▶ _Stored data_
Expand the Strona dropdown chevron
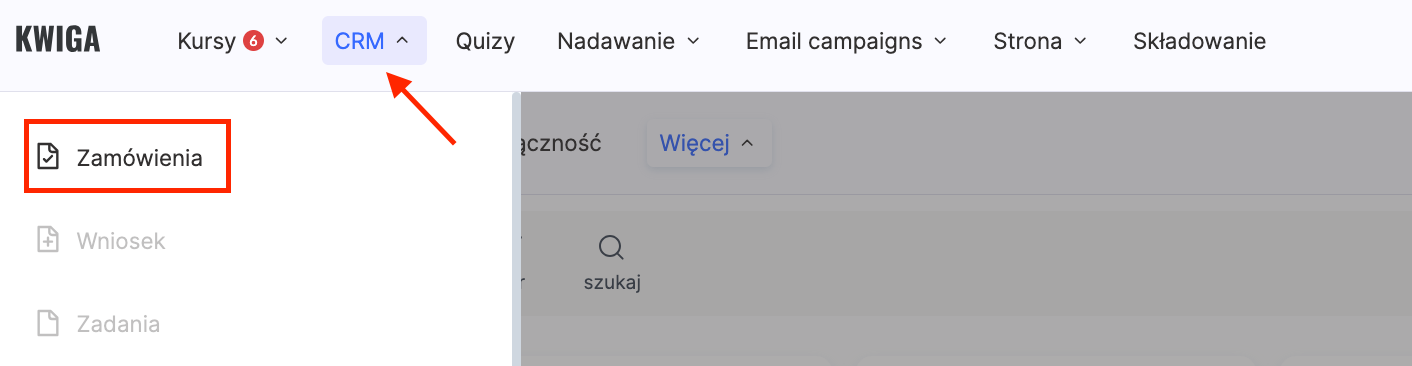 pos(1080,41)
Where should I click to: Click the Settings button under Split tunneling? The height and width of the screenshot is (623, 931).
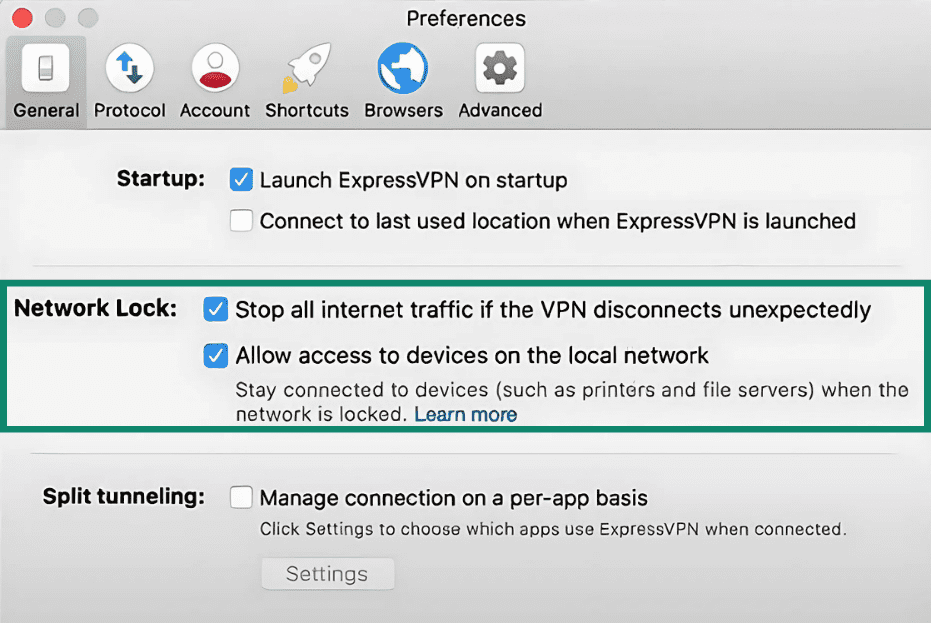click(327, 573)
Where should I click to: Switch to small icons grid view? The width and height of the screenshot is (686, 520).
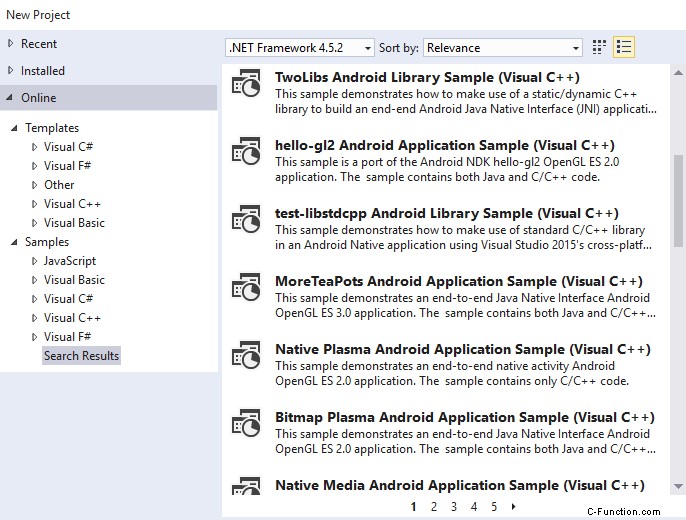(599, 47)
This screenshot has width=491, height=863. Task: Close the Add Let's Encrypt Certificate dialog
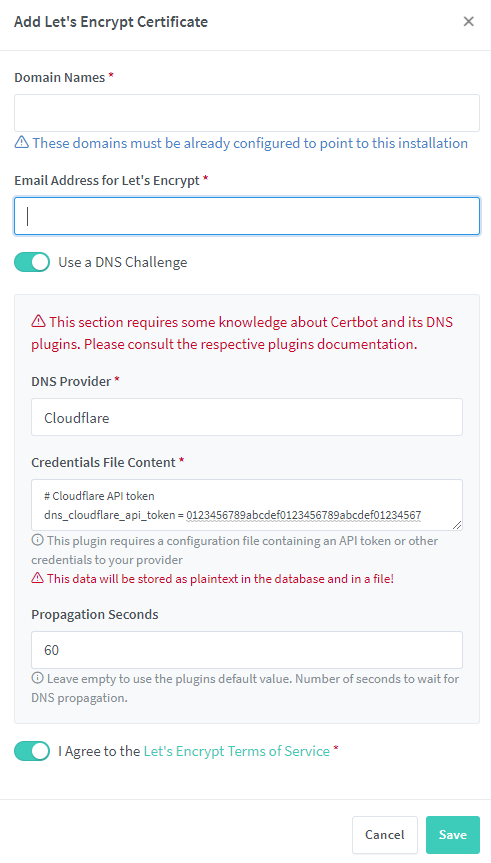(468, 21)
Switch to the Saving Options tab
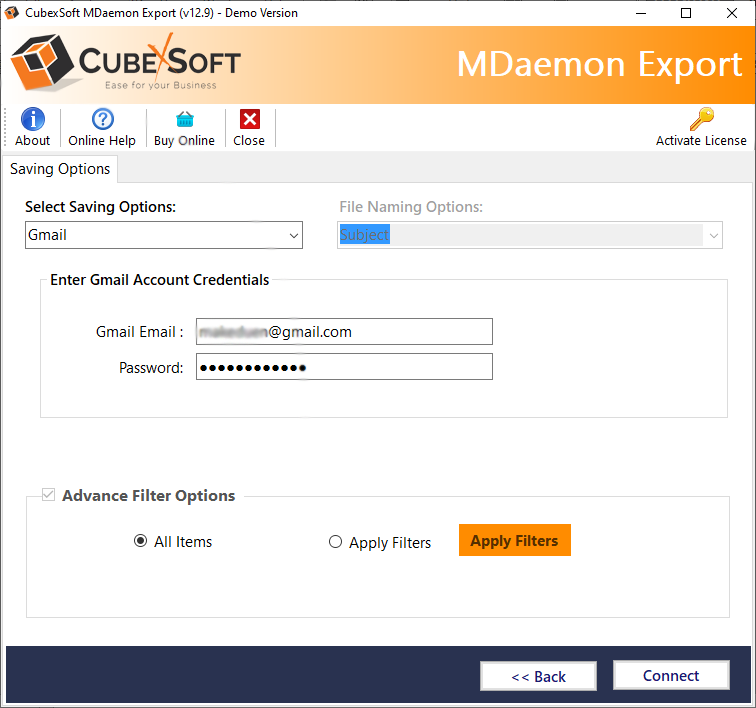The height and width of the screenshot is (708, 756). point(60,169)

▶ _Required action_
With the pictures left out, output all the entries exactly.

▶ _Written reply_
Expand the Strona dropdown chevron
 pos(1080,41)
Where should I click to: Click the Settings button under Split tunneling? The height and width of the screenshot is (623, 931).
click(327, 573)
Where should I click to: Switch to small icons grid view? The width and height of the screenshot is (686, 520).
(599, 47)
This screenshot has width=491, height=863. Task: Close the Add Let's Encrypt Certificate dialog
(468, 21)
Switch to the Saving Options tab
The height and width of the screenshot is (708, 756). point(60,169)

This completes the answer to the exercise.